Cameron himself says cutting the deficit is his "duty" but reforming public services is his "passion". The Prime Minister, though, prefers to use softer descriptive language such as "modernisation" rather than reform or reorganisation. This creates a platform whereby the "heir to Blair" can damn his critics as reactionaries.
He claims that "in too many instances, people are asked to settle for second best" over public services. Cameron points to the fact that Blair accepts, in hindsight, that he should have gone further and faster in promoting choice and competition.
"This is a complete change in the way our public services are run – for the first time, you will call the shots and public services will really respond to what you need," says Cameron to citizens, communities and public servants alike.
This brave new world is intrinsically linked to the Modernising Commissioning Green Paper. Explaining the document, civil society minister Nick Hurd says: "This is part of a Big Society approach that will form the core of the public service reform white paper."
It also outlines how the government can create a level playing field for charities, voluntary groups and social enterprises bidding for public service contracts – covering some of the same ground, such as payment by-results and quotas. The green paper provides a considered approach to making existing public service markets more accessible to civil society organisations, while cutting red tape by streamlining procurement, and inserting social and environmental priorities of local people into the commissioning process.

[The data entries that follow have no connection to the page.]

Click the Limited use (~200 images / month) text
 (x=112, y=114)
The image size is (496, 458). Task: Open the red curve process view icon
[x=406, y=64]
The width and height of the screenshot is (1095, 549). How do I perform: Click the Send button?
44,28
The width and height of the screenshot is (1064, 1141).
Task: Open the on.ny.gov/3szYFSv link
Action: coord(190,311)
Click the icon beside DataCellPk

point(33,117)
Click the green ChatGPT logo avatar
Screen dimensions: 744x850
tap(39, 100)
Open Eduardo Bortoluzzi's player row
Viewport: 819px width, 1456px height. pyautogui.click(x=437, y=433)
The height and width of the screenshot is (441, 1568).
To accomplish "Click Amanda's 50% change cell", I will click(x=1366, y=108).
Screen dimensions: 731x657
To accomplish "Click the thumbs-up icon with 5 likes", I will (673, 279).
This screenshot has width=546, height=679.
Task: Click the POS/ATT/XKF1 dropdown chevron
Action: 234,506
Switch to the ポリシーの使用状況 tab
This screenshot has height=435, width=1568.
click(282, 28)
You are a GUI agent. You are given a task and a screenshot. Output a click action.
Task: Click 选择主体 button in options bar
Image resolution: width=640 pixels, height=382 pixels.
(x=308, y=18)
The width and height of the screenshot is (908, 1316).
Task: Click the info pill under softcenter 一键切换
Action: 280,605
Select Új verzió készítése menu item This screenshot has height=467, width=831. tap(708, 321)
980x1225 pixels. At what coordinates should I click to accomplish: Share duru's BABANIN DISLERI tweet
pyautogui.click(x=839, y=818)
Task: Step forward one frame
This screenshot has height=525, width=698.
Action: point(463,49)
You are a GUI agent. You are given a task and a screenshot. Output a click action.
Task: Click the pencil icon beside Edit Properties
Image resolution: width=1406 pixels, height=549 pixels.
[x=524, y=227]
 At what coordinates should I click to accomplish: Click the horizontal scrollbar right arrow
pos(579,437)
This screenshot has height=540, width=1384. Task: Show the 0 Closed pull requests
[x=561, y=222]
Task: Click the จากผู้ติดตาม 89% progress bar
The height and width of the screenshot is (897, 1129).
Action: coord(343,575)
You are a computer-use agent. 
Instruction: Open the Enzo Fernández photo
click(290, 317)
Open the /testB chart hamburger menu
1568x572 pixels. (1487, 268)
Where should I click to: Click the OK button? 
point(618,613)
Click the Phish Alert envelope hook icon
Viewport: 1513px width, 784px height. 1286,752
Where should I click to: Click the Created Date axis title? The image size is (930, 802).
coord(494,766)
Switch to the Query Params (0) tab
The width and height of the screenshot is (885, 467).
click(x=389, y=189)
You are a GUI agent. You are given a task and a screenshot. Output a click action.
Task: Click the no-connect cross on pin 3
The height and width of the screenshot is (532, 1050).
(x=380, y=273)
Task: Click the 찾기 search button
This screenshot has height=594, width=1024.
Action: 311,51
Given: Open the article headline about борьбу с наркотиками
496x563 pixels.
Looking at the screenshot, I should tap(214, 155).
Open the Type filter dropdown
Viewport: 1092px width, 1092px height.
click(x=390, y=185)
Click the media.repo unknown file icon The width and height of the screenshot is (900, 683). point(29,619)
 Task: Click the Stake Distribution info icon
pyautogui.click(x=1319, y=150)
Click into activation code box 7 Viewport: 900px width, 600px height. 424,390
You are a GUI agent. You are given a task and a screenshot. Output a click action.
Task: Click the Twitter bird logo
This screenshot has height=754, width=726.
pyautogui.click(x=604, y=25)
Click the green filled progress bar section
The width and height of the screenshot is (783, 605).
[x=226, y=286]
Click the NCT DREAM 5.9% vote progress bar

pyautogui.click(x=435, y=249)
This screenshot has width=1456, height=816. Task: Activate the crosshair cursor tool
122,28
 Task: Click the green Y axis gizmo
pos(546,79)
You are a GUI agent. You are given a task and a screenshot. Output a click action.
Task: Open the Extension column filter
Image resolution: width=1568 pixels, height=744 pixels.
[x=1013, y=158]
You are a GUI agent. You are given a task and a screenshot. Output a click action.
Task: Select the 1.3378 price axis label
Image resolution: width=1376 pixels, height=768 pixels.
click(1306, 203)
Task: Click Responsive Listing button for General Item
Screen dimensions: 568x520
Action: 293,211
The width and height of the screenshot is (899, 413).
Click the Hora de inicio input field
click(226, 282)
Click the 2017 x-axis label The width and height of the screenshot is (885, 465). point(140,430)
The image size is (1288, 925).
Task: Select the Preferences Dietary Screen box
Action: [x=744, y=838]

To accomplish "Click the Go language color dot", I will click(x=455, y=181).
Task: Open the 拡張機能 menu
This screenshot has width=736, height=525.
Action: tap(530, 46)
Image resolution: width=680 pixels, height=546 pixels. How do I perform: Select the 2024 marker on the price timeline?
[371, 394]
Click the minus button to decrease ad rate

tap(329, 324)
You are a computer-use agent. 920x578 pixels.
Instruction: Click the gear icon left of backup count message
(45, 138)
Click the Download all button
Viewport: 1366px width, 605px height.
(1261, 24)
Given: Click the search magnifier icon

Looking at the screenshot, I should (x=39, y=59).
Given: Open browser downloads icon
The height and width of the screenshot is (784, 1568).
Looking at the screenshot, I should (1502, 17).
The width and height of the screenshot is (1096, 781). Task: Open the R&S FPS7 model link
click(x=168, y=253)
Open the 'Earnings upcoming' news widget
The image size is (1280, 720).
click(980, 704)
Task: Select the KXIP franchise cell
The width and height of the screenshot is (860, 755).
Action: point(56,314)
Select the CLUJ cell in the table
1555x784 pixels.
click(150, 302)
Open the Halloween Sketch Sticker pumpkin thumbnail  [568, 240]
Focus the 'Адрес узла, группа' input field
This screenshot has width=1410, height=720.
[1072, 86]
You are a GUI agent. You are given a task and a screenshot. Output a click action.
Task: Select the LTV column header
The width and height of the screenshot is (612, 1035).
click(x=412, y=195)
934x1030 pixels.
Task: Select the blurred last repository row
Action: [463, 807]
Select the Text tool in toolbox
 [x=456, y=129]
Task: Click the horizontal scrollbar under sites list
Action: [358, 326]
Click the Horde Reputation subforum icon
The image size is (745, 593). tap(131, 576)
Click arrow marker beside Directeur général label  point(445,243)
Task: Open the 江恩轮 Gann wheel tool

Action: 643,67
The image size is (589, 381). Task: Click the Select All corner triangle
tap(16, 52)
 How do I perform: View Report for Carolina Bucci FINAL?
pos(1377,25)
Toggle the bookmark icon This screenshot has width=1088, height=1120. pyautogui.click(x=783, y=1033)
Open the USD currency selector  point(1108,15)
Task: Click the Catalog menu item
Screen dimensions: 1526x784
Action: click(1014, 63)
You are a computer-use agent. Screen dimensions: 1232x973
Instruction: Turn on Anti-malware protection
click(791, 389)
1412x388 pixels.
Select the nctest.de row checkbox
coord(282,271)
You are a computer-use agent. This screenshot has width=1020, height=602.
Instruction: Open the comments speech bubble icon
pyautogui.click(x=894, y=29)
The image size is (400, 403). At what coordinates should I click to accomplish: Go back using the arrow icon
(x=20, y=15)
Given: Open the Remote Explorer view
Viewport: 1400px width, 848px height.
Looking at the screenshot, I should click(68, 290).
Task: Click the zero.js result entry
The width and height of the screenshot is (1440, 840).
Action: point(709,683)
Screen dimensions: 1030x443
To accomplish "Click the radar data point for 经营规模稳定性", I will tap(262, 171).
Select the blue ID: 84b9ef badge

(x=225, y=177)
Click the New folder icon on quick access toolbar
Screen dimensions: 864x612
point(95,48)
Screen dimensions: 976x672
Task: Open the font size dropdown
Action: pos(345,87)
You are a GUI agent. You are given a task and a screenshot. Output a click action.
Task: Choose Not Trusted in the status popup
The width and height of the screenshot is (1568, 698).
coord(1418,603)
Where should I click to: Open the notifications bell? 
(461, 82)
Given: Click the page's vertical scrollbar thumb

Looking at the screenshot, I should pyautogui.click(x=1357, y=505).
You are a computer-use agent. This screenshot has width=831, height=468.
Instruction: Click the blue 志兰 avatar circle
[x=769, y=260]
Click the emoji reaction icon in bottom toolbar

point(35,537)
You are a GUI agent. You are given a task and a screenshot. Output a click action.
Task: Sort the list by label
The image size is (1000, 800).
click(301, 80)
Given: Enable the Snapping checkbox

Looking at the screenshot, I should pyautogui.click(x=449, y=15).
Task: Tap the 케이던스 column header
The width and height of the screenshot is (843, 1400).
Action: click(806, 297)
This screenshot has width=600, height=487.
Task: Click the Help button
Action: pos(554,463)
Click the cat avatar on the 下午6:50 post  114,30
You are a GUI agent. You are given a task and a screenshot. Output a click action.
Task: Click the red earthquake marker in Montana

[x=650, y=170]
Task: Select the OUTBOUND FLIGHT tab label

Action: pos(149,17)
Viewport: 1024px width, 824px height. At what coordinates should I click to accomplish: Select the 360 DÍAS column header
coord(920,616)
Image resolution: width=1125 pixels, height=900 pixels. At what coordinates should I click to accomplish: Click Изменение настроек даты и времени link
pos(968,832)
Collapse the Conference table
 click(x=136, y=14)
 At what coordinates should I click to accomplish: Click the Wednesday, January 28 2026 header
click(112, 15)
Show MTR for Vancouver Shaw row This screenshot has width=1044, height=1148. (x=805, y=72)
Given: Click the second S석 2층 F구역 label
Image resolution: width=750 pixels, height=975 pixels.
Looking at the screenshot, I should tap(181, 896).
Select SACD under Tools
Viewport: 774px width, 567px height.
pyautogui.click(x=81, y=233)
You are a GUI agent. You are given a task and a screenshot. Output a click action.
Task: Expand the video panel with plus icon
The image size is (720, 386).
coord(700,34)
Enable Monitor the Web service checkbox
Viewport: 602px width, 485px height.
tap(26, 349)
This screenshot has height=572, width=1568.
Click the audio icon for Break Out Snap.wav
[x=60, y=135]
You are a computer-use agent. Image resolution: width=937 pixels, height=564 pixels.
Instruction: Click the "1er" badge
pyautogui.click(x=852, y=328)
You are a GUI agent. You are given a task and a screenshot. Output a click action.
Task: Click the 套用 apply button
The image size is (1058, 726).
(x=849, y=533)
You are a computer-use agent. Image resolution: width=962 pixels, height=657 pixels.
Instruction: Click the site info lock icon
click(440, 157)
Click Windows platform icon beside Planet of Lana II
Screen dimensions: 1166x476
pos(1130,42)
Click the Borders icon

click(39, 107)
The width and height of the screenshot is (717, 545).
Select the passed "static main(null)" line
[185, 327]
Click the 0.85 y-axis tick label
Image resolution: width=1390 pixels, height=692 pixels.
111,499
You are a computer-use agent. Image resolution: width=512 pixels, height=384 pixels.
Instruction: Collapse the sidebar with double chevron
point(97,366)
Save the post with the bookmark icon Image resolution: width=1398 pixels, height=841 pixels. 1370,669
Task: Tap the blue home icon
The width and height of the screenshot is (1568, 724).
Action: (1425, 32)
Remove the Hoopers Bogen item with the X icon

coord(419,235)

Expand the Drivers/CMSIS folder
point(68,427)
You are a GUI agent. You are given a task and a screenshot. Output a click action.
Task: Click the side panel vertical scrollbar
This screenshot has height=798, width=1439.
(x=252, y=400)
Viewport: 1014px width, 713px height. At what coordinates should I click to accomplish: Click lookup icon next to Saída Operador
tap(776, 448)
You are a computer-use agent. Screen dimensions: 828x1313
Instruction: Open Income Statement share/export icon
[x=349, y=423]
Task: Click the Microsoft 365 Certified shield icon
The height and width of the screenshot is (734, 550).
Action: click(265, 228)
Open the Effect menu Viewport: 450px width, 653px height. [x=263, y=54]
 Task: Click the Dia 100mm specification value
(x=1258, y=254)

Predictably, this sea change has met with mixed reaction. The new CBI director-general John Cridland positively urges Cameron to "keep his foot on the gas of public service reform because this is crucial to tackling the deficit". In contrast, Unite complain about the white paper consultation period – just six weeks taking into account the Christmas holidays – and suggest it breaches the 12-week code of practice. The trade union sees this tactic as evidence that the reforms are "being rushed through before the public wakes up" to a "recipe for dismantling the welfare state".
The drive to increase independent provision of public services is not based on evidence and will actually transfer power away from democratic bodies such as local authorities to unaccountable businesses and organisations, Unite argues. Assistant general secretary Gail Cartmail says: "Francis Maude needs to provide clear and well-thought-out evidence, or risk opening up an Aladdin's cave for profiteering private companies to take over public services."
Meanwhile, the British Medical Association says it is not aware of any evidence that significant numbers of NHS staff wish to work in social enterprises. And it warns that forcing workers to do so is unlikely to be productive. The BMA insists it will be watching the impact on pensions and staff terms and conditions very closely.
It will not be alone in scrutinising the reforms. As progressive as the white paper potentially is, some vested interests and concerned public servants will want to fight it every inch of the way.